Evensong: What's the point?

One of the choristers, a ten-year old girl, asked this of me as we were vesting for Evensong today. “What's the point? Why are we doing this?” I did not answer her well; at first I made light of it, saying something about getting through it so we could have the pizza supper after. But she persisted; it was a serious question. I still did not answer well, telling her that people have been doing this for thousands of years, and it is our turn to take part in it. This is true, but not a sufficient answer.

Similar thoughts were in my mind this week as I prepared the organ music for this day's services. The postlude this morning was a large-scale fantasy on Sine Nomine by Craig Phillips, a fine piece. As I struggled with it and grew weary, I asked myself: “Why am I playing this?” My answer: “To honor the Saints.” This was the parish celebration of All Saints' Day, transferred to Sunday, one of the seven principal Feasts of the Church.

Were St. Cecilia, or J. S. Bach, or the Blessed Virgin Mary, or R. E. Lee, or Hezekiah the King to walk in the door of my home, I would extend them every honor within my power. I would give them the best chair, bring them the best of my food and drink, try to tell them how much they have meant to me. Or so I imagine. But am I willing to do what is actually in my power – more than that, the work which is my proper and bounden duty as a church musician? Am I willing to do a little extra work to prepare some Music to honor them, and through them the Lord whom they served? And on this day, not only these few, but all the company of heaven: patriarchs, prophets, apostles, martyrs, and “all other thy righteous servants, known to us and unknown” (BCP p. 489)?

Aided by such thoughts and encouraged by their examples, I gave it a good effort this week. In the event, the Phillips had more errors than is fitting, but some of the other music in this week's liturgies did go well.
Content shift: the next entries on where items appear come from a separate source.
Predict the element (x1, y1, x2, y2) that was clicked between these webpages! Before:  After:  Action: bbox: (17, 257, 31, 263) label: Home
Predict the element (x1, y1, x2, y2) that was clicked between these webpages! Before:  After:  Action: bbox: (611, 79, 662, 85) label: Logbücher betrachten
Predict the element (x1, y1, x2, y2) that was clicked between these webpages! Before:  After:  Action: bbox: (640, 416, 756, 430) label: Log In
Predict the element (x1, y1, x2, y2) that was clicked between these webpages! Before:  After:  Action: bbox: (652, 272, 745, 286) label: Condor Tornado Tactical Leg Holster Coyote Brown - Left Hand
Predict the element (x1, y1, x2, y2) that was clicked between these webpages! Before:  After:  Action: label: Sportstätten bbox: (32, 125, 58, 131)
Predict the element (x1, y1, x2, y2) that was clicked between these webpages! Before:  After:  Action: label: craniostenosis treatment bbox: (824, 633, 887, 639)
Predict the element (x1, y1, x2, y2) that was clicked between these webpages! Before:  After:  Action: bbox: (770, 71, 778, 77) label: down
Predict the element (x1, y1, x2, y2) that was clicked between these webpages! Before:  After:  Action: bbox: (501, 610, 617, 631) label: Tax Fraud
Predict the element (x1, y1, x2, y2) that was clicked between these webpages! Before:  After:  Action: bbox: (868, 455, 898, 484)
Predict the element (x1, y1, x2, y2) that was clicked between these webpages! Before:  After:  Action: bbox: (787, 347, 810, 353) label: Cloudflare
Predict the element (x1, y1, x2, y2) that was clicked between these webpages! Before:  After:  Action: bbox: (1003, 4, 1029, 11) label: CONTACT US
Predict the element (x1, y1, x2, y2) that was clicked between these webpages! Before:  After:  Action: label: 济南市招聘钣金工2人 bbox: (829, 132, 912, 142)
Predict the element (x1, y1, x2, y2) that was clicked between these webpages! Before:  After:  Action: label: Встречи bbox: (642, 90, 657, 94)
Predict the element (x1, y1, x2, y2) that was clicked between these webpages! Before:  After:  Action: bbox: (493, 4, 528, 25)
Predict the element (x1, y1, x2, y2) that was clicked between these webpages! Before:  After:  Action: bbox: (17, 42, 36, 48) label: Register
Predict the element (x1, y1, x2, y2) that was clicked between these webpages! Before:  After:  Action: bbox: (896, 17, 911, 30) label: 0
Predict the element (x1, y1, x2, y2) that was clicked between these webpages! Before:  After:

When we sang “For all the saints” this morning, all eight stanzas of it with a fanfare going into stanza seven, it was an Event.

When the combined youth and adult choirs sang the Bainton anthem “And I saw a new heaven” at tonight's Evensong, it was likewise an Event. For that matter, their singing of Psalm 150 to the chant in C major by Stanford was equally extraordinary.

To my young friend and fellow chorister in the Lord's service: No, I cannot give you a proper answer, not with words. But I pray that the very experience of it may lead you in the direction of an answer. Were you to stand where I stood, in the midst of the choristers as they sang, and see the intensity in the faces of many of them, young and old, perhaps you would begin to understand. I know you could hear it all around you – I saw a bit of it in your face, as well.

What's the point? What's the point of two months' choral rehearsals to get to one evening service? Or ten hours and more on the organ bench for one postlude that ended up not going very well? Behind these questions, why have people sung or said or prayed Matins and Evensong in one form or another all these years, in every imaginable language and setting and circumstance? Some of the point lies in what singing and praying together before God, and working at it with all our energies and skills, does to bring us a little closer to our maturity in the image of Christ, a little closer in every rehearsal and service. The preparations for this service have made us a better choir, and better choral singers individually. I believe that it was also beneficial to those who were in tonight's congregation, many of them parents of choristers.

But there is more: all of it, all of the work, all of the thousands of years of prayer and psalmody and praise embodied in the Daily Office, especially the Choral Office, is our “reasonable service” (Romans 12:1) for the honor of the One before whom we stand, who alone is worthy of praise.